Please set down only the lines that run from the one containing "Screen dimensions: 689x894" to the end of the listing below, exactly as written.

START Data extract

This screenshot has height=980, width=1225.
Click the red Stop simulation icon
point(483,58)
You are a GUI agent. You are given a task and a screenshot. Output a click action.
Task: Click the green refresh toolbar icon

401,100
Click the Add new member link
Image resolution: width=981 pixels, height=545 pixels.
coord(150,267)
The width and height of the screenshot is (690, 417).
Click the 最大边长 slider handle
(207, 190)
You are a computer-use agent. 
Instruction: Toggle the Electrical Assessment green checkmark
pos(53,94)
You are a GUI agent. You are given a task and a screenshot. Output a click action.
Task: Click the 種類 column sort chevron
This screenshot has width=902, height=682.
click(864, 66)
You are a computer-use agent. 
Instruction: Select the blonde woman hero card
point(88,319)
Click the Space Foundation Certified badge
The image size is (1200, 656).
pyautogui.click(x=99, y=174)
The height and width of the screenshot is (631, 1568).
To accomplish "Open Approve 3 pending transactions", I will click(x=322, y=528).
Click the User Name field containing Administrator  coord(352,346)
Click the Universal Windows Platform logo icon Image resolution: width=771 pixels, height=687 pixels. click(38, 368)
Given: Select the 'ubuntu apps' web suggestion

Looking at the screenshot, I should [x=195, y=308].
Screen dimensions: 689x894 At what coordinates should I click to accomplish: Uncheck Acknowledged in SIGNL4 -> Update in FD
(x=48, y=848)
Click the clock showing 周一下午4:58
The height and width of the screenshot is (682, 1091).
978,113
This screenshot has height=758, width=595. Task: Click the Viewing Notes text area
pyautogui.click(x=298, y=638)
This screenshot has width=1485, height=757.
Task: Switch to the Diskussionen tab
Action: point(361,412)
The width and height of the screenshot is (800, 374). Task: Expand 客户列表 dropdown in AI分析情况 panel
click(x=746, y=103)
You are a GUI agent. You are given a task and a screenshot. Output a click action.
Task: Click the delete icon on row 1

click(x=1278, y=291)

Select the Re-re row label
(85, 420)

END Data extract

Written reply:
Screen dimensions: 689x894 At what coordinates should I click to accomplish: Uncheck Acknowledged in SIGNL4 -> Update in FD
(x=48, y=848)
Click the clock showing 周一下午4:58
The height and width of the screenshot is (682, 1091).
978,113
This screenshot has height=758, width=595. Task: Click the Viewing Notes text area
pyautogui.click(x=298, y=638)
This screenshot has width=1485, height=757.
Task: Switch to the Diskussionen tab
Action: point(361,412)
The width and height of the screenshot is (800, 374). Task: Expand 客户列表 dropdown in AI分析情况 panel
click(x=746, y=103)
You are a GUI agent. You are given a task and a screenshot. Output a click action.
Task: Click the delete icon on row 1

click(x=1278, y=291)

Select the Re-re row label
(85, 420)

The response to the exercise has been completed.